Though hostilities have yet to involve the drawing of true steel, it seems destined to end in somebody becoming seriously maimed or killed should the fighting not be brought under control. To this end, Lord Locke issues orders for his personal guard to break up the brawl. Their initial attempt is unsuccessful, reporting that the use of arms would be required to bring the highlanders back from their current frenzy. Not wanting to escalate matters and cause unnecessary injury, Locke calls for Brannigan. But the mage is nowhere in the immediate vicinity. Thankfully, the boys believe they know where to find him and quickly depart the scene.
As a matter of fact, Brannigan is exactly where the boys left him earlier. Only now he is nearly completely drunk! Pickled to his eyeballs in highland ale. Finding the mage was easy; however, it takes some convincing to get Brannigan to understand the seriousness of the situation. Eventually realization works its way through his alcoholic haze, stumbling upon that one corner of the brain still reserved for coherent thought. Yet, the fact that his first action is to pluck a large black beetle from a small wooden box and eat it does not give the youths much hope for his forthcoming help.

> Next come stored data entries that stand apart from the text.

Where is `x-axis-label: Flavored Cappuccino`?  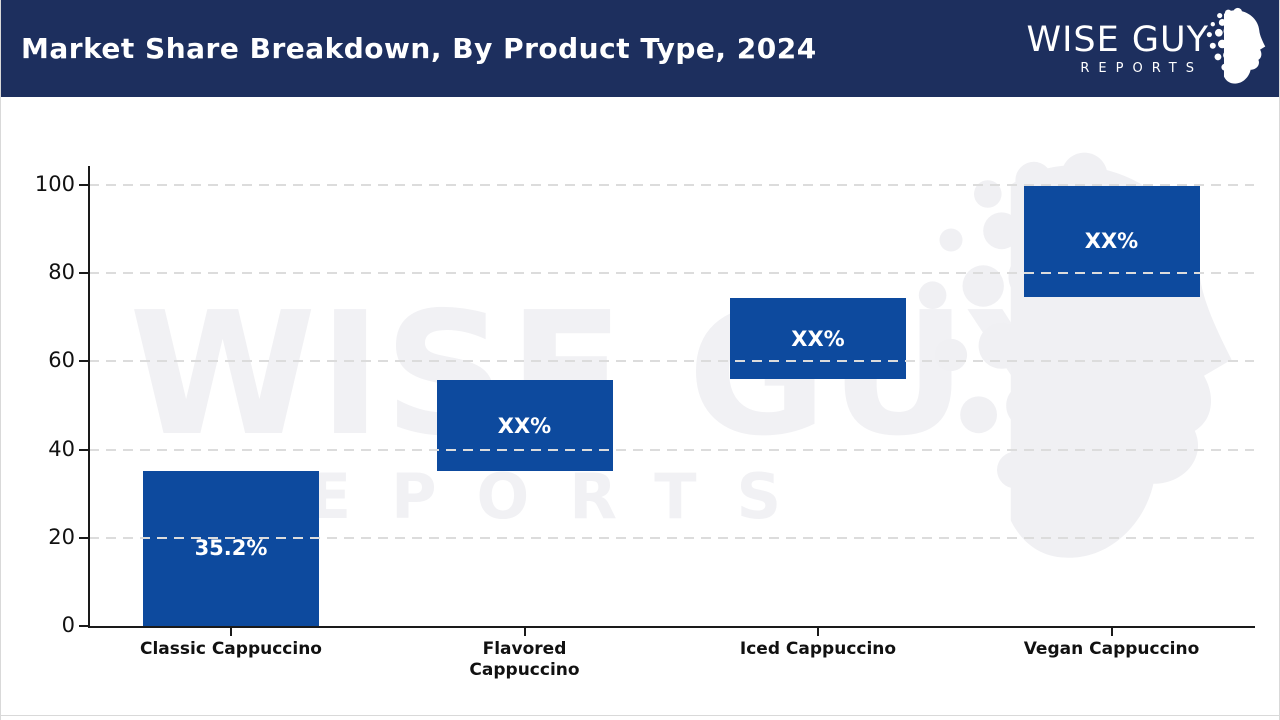 x-axis-label: Flavored Cappuccino is located at coordinates (524, 660).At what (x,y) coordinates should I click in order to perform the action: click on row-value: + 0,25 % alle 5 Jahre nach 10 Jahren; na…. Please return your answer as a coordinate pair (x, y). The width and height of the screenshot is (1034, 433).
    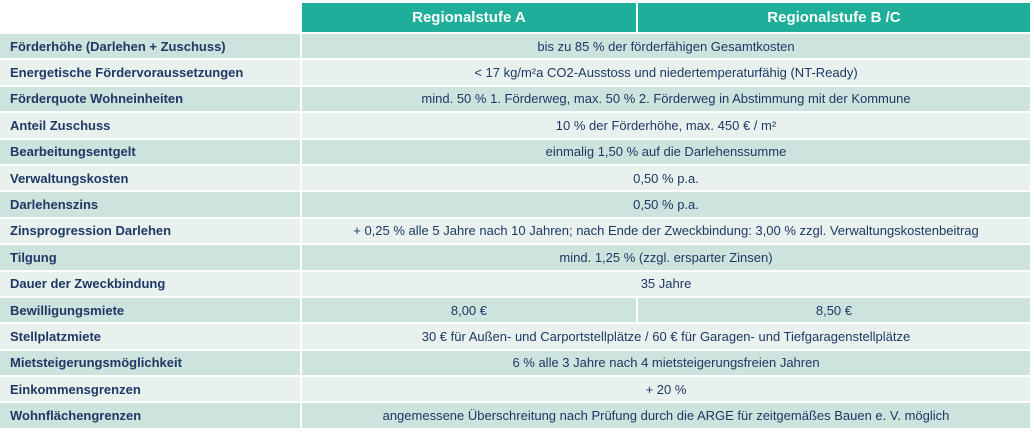
    Looking at the image, I should click on (666, 231).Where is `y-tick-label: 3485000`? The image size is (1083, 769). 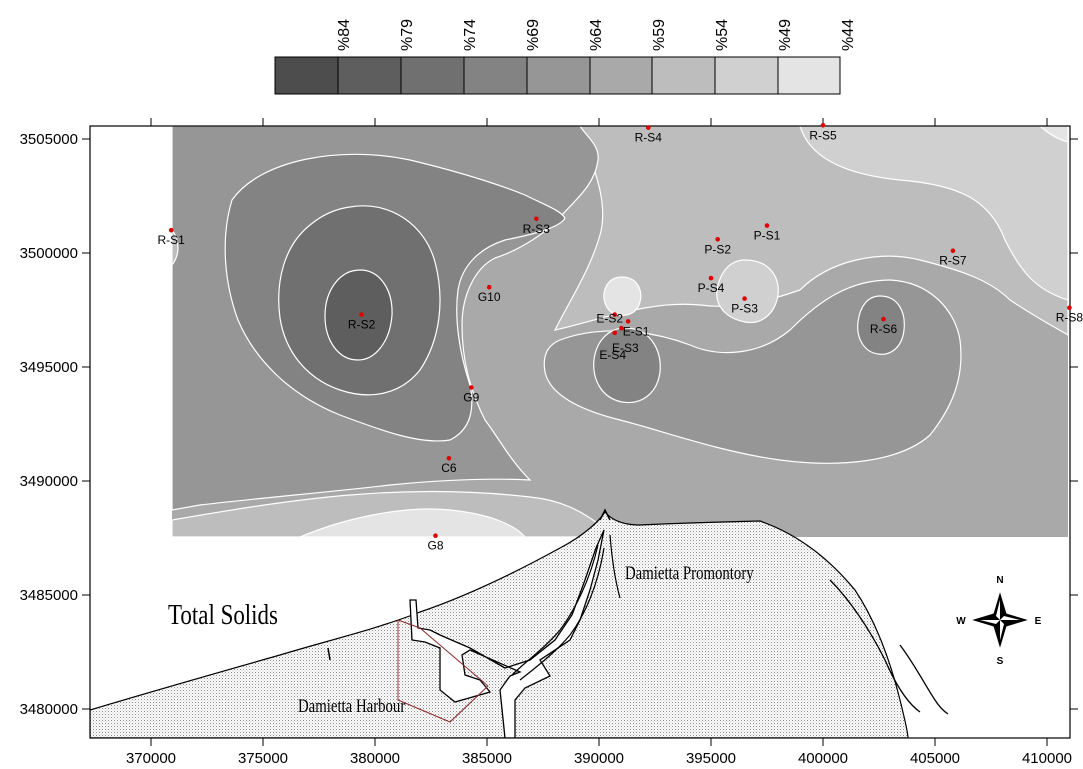 y-tick-label: 3485000 is located at coordinates (49, 596).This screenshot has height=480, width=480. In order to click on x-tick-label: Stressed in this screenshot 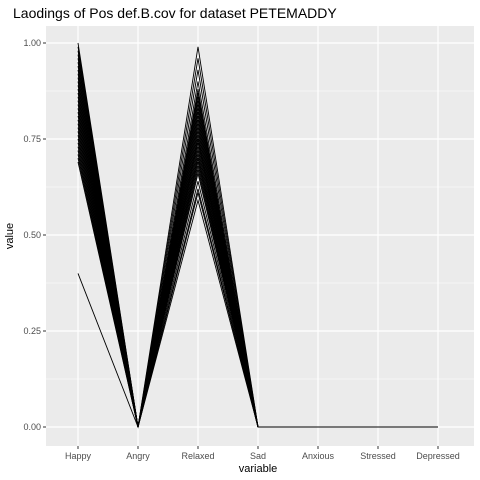, I will do `click(378, 456)`.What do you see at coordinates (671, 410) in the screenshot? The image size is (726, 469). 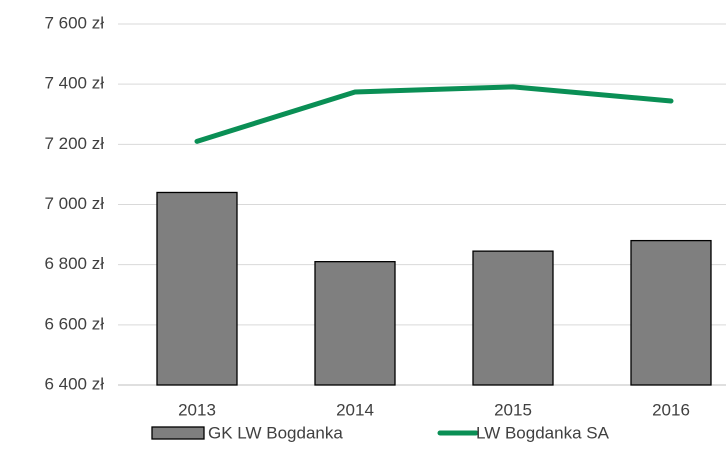 I see `x-tick-label: 2016` at bounding box center [671, 410].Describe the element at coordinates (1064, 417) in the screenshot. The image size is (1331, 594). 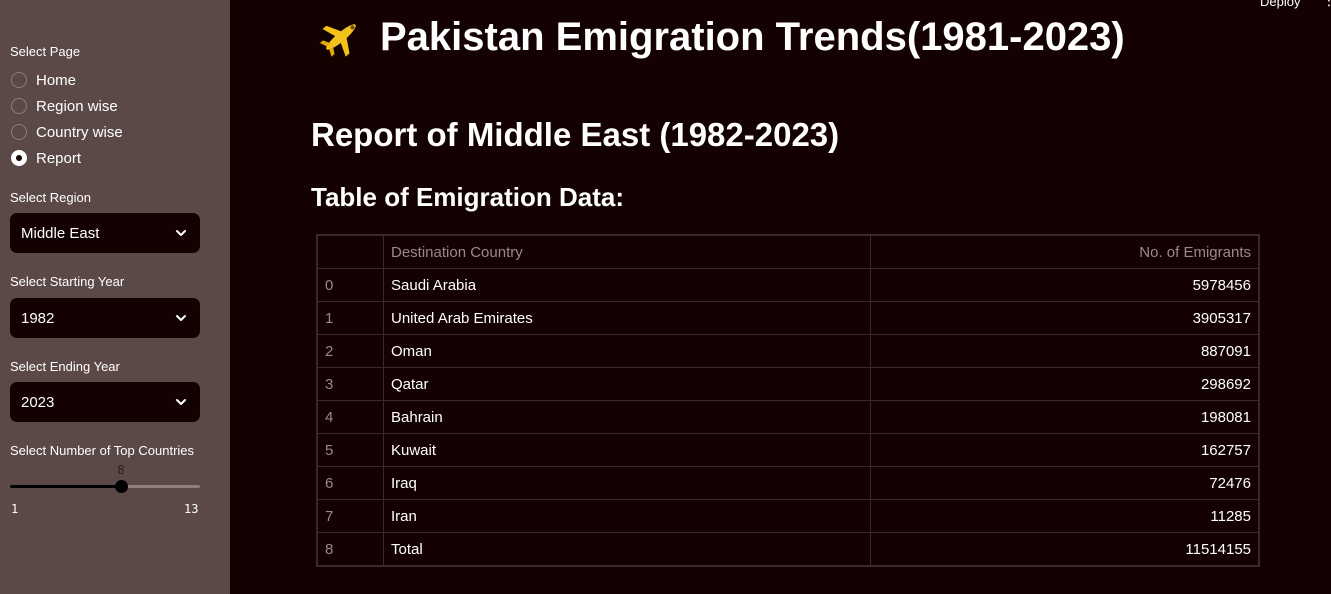
I see `emigrants-cell: 198081` at that location.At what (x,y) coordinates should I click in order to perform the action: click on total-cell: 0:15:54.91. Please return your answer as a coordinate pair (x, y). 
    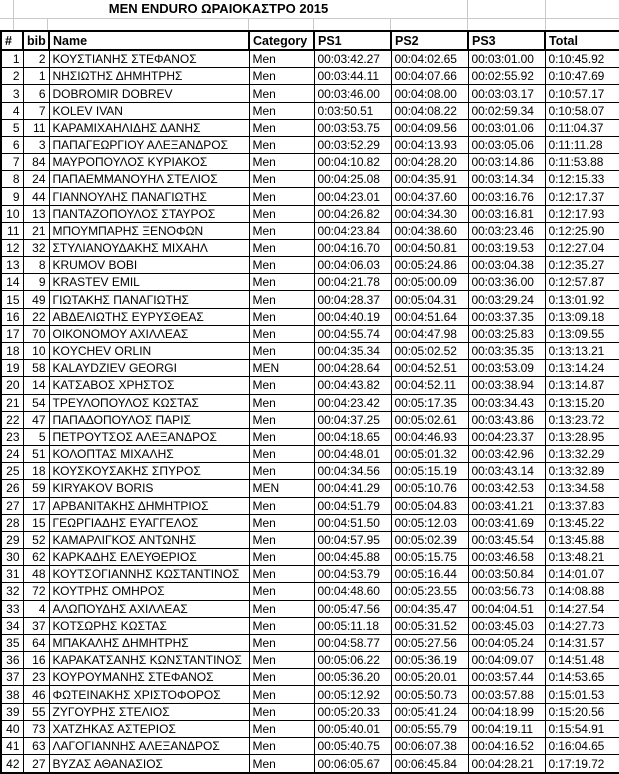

What the boys don’t expect is the beetle to instantly sober the drunkard. Their shock and surprise is only overcome by Brannigan’s rapid race across the field, where the fighting has continued to draw others into its chaos. Once there, he quickly puts an end to the fray by issuing a word of command that explodes across the entire field. STOP!
This single word and the power behind it, has the stunning appearance of freezing every soul within hearing. Where once there were crushing blows and vicious threats, raised fists now held high, refuse to drop. Angry curses lie strangled in the throat. All are compelled to follow Brannigan’s single directive. Only those too weak to stand or already in the act of falling seem possessed of movement. Within seconds the spell breaks, but the passing time is enough to extinguish the flames of battle. Locke’s forces rapidly move in to prevent any additional flare-ups and tend the injured. Those who are able, slowly walk or stumble away. They are carried on the wind like so much spent ash. Many nurse cuts and bruises. Not a few have cracked ribs, fractured jaws, and tender heads that will require nursing this night. Not so for Blaise and Ruby. The pair still stands back to back, breathing hard and steady, the burning passion of their recent struggle still aglow just below the surface. Neither can help smiling.
His duty fulfilled, Brannigan turns to salute his lord with a flourish and a request to resume what he had begun earlier in the day. There is much ale that still needs drinking. Locke, believing his men to have matters in hand, sends the mage on his way. Though as Brannigan departs, one can hear him bemoaning the loss of a good day’s drinking and a decent buzz. Not to mention, one of his precious beetles.